My Data Analysis Portfolio

Introduction

From reading a lot of data viz experts and tutors comments on platforms such as LinkedIn, one recommendation that keeps popping up is that any aspiring or practising “visualizer” should maintain a portfolio of work to showcase the skills and breadth of work that they may have.

I have taken that advice, and put together this portfolio style blog. Most of the visualizations that I create in a professional field are not something that I can necessarily share in the public domain, therefore I am opting to showcase the fun challenges and trials I have taken part in over the last 6-8 months.

These mostly include the Maven Analytics challenges, and are mostly performed in Power BI, although there are a few Tableau examples in there too. There are other examples from Onyx and Dataworld.

I have decided to post the visualizations in reverse chronological order for each section, to (hopefully) show some kind of progress in technique and presentation.

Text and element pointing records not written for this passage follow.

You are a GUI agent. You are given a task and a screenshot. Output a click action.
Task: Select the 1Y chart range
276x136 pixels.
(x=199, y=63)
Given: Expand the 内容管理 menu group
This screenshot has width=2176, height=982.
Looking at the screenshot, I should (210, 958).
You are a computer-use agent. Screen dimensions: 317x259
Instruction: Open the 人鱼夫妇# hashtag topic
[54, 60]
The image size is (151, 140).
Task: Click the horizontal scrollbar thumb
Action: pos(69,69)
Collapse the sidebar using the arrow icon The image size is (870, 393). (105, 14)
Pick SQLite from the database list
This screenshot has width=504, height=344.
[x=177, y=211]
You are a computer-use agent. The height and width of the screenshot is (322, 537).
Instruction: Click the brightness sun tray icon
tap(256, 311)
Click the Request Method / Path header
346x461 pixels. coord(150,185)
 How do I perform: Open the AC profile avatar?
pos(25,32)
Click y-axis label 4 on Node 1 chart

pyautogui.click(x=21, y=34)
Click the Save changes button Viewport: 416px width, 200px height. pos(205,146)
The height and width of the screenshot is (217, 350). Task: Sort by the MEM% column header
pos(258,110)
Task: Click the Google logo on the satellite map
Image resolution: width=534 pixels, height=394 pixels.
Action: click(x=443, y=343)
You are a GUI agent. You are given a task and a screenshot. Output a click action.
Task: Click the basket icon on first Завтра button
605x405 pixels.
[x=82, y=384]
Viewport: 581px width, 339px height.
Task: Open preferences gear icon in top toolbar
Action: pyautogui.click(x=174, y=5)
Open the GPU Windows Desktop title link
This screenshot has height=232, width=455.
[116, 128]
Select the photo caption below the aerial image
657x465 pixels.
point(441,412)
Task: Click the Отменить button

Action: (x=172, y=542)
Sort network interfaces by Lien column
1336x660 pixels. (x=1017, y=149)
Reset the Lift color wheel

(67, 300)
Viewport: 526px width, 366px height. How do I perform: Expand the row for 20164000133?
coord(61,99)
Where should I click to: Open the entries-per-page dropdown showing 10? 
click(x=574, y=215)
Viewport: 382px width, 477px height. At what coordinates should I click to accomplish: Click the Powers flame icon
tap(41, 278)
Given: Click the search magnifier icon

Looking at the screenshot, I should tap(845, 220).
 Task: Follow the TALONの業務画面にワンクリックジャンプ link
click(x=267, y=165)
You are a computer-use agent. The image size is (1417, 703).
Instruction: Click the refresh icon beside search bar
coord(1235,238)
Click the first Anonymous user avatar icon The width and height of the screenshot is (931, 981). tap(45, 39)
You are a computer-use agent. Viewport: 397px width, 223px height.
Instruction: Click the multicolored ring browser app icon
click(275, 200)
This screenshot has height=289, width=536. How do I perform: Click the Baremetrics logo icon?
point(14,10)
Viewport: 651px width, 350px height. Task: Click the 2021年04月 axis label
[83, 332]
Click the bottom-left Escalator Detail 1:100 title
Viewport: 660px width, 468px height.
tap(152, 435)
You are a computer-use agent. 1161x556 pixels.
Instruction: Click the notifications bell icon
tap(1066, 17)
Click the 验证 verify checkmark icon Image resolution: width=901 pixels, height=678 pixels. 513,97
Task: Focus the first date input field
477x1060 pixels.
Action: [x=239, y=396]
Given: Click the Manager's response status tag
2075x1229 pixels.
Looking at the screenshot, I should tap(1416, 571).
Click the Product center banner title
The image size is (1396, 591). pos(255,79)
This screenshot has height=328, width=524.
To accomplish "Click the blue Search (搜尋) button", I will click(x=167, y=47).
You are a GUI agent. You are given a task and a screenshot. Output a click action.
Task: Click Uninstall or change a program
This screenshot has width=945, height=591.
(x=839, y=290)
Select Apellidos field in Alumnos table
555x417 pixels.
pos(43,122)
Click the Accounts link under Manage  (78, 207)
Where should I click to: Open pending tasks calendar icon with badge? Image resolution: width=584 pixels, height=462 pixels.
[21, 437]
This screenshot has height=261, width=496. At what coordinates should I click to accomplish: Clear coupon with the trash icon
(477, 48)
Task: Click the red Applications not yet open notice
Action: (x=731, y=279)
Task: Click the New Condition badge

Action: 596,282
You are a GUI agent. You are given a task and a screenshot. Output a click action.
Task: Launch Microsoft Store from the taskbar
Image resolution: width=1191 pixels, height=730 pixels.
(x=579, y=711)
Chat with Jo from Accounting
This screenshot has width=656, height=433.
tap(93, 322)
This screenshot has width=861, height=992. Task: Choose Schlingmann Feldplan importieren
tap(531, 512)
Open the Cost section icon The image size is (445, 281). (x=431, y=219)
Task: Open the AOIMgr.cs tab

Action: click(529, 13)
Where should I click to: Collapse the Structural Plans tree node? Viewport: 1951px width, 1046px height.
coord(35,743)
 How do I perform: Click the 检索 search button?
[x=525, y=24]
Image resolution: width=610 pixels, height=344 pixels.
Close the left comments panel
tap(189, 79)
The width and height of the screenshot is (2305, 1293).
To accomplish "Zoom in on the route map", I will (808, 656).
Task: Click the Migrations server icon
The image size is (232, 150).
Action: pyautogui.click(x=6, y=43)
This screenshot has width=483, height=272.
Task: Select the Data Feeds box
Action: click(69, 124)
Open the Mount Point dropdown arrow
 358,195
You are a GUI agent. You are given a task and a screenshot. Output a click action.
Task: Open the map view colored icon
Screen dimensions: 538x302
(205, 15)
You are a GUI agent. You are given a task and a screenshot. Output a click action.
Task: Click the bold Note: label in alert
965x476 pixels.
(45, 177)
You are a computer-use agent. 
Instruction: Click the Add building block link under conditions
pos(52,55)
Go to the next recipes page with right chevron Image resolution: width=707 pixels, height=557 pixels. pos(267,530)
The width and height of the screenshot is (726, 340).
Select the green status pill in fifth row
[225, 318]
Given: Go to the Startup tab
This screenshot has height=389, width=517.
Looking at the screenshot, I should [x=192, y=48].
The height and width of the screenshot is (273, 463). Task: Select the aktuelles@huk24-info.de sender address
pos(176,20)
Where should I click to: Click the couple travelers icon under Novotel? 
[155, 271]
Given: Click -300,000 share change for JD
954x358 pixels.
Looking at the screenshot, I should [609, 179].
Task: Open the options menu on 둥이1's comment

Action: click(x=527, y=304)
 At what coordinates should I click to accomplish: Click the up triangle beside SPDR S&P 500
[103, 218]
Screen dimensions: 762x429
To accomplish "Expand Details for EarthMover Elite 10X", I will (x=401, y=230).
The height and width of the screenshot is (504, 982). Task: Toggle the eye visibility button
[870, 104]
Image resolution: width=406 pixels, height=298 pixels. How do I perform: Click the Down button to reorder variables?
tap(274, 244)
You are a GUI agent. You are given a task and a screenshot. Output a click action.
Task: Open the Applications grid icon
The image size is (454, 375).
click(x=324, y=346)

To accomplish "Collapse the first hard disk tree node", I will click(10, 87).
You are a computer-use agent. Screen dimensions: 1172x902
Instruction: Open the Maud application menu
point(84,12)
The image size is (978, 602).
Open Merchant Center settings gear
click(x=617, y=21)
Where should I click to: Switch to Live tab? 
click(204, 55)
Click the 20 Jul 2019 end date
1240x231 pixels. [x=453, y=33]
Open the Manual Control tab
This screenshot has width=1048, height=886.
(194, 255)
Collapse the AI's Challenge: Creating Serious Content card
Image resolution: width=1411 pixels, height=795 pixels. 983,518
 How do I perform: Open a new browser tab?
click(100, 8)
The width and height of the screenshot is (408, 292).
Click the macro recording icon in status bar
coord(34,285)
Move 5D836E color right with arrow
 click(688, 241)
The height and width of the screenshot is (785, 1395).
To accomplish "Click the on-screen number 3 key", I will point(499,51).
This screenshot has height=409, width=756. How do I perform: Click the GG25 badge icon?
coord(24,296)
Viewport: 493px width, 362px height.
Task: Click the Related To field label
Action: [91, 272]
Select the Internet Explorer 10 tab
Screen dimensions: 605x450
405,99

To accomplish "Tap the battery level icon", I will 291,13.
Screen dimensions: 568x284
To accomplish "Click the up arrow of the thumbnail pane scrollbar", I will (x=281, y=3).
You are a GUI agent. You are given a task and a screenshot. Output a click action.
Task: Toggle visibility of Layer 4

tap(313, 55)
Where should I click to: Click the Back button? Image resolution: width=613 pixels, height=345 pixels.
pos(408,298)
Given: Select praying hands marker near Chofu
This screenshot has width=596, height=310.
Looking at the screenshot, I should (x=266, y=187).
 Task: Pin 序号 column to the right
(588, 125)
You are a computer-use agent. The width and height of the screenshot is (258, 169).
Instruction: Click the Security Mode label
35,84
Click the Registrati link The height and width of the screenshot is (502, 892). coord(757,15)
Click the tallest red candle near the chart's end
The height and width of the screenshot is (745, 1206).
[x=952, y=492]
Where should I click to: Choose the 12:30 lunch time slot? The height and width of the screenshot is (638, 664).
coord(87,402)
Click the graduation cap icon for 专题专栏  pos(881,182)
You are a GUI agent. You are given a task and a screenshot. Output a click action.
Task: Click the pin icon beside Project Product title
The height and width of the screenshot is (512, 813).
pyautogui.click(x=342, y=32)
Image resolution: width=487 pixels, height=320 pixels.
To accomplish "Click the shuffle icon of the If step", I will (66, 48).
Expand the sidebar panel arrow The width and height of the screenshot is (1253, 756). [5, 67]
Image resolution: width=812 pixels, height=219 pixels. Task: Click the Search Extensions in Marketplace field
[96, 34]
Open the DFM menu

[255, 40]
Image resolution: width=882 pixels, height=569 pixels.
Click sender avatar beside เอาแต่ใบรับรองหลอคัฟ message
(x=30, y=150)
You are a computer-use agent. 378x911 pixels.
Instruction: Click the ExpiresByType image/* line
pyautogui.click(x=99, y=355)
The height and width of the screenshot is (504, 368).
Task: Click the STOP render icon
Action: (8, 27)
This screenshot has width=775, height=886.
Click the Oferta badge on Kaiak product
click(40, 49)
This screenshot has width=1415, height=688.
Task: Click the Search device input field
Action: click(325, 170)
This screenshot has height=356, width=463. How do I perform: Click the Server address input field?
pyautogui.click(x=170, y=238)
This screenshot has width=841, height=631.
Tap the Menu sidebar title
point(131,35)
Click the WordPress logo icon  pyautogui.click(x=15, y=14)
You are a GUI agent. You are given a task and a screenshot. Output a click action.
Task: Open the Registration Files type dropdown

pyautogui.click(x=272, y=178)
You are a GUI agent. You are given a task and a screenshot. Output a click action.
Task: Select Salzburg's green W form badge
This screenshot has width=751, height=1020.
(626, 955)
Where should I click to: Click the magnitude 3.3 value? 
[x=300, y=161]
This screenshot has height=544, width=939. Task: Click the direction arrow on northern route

I will keep this “live” as a repository for my public displays.

Maven Challenges

The details for all these challenges can be found here.

2022

Maven Space Challenge – Current Entry

This is the current challenge in August and September 2022, and relates to analysing space mission data from the 1950s to present, and coming up with a visual that captures the awe of space travel. I felt that the data required some supporting context to bring alive the “awe” of travel, and focused on missions which either visited other planets within our solar system, or journeyed beyond our realm.

As such, I experimented in some visuals to try and bring out that story. I took a little inspiration from the Beastie Boys, with the title of the visual, and the fonts taken from their album (Hello Nasty). Below is my entry, and my LinkedIn submission post.

Maven Telecoms Churn Challenge – Winner

This challenge was in finalised in July 2022, and related to a set of customer profile data for a fictional telecoms service provider in California. The challenge brief was to identify high value clients, examine churn risk, and look at what steps can be taken to retain clients.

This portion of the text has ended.